Our recent study using comparative analysis of expressed sequence
tags Androgen Receptor Antagonist (ESTs) [7] showed that P. ginseng and American ginseng (Panax quinquefolius L.) concurrently experienced two rounds of genome duplication events based on the number of substitutions per synonymous site (Ks) of paralogous gene pairs.
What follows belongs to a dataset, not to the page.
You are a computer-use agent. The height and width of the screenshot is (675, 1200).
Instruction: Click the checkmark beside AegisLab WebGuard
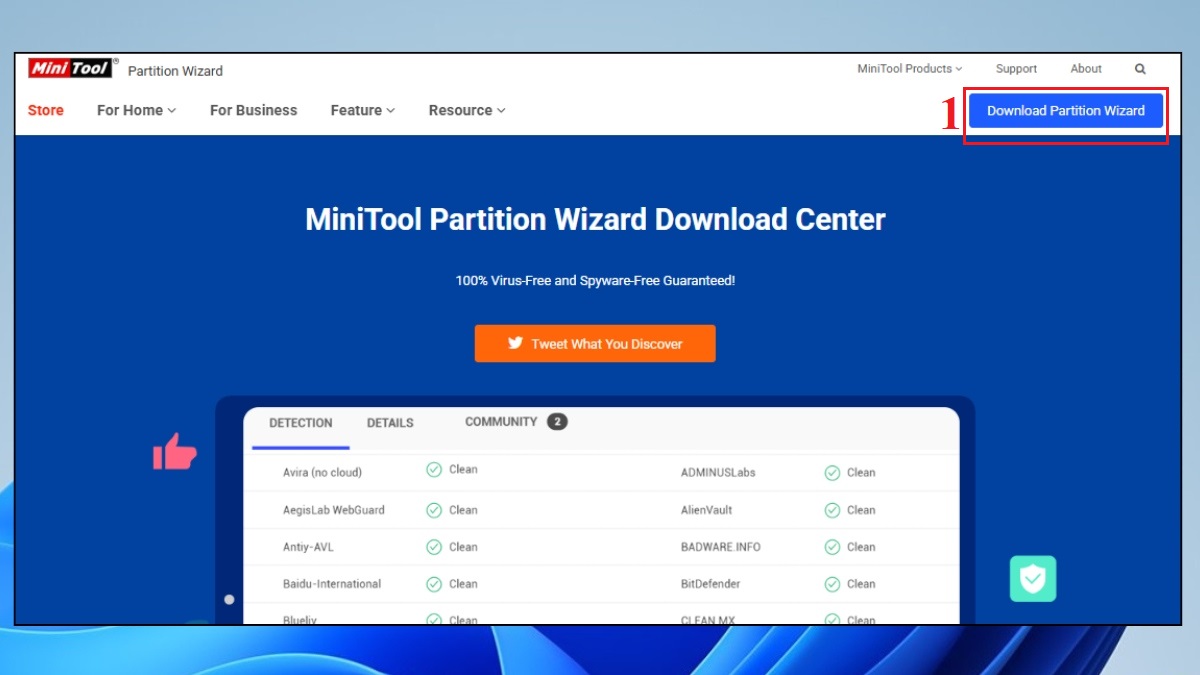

The more recent event is estimated to have occurred at Ks = 0.02–0.04, which corresponds to about 1.6–3.3 million years ago based on adopting a synonymous substitution rate of 6.1 × 10−9 substitutions/synonymous site/year [8]. However, genomic sequence-based clues and features have not yet been described to uncover the duplicated genome structure for P. ginseng. We have developed large numbers of simple sequence repeat (SSR) markers designed from ESTs and genomic sequences for mapping and cultivar authentication. When we amplified ginseng genomic DNA MAPK Inhibitor Library high throughput with SSR markers, we observed multiple bands from almost all of the primer pairs [9] and [10]. These phenomena
cannot be abolished by changing polymerase chain reaction (PCR) conditions and extending primer length. In other reports on ginseng SSR markers, the number of alleles ranged from two to nine and the observed heterozygosity of markers is usually greater than 0.5 [11], [12] and [13]. These results show that multiple bands are consistently generated with ginseng genomic DNA; whether the multiple bands originate from different loci or the same locus can be confusing. For instance, two bands appearing in one cultivar could be misinterpreted as representing a heterozygous form even though they were derived from two independent loci. Meanwhile, chloroplast genome sequence-based markers produced clear single bands from ginseng genomic DNA [14], which may indicate that the recently duplicated nuclear genome causes multiple bands to be coincidently amplified by the same primer set. This study was conducted Adenosine to examine whether
the multiple band patterns of PCR products are associated with the genome duplication of P. ginseng. We sequenced SSR bands produced by five EST-SSR markers that were previously selected as the best and most clearly polymorphic SSR markers to authenticate ginseng cultivars in a screening of more than 200 SSR markers [10]. Sequence comparisons of SSR bands derived from multiple loci and multiple alleles showed the sequence level differences in the duplicated genome and thus promoted our understanding of genomics and whole genome sequencing of P. ginseng. Leaf samples of six ginseng cultivars (Chunpoong, Yunpoong, Sunpoong, Sunone, Sunun, and Gopoong) were collected from a research field of Seoul National University, Suwon, Korea. The total DNA of the samples was extracted by modified cetyltrimethylammonium bromide methods [15]. Five EST-SSR markers (gm47n, gm45n, gm129, gm175, and gm184) that have shown clear polymorphism among Korean ginseng cultivars in previous work [9] and [10] were used for amplification in several cultivars showing different genotypes.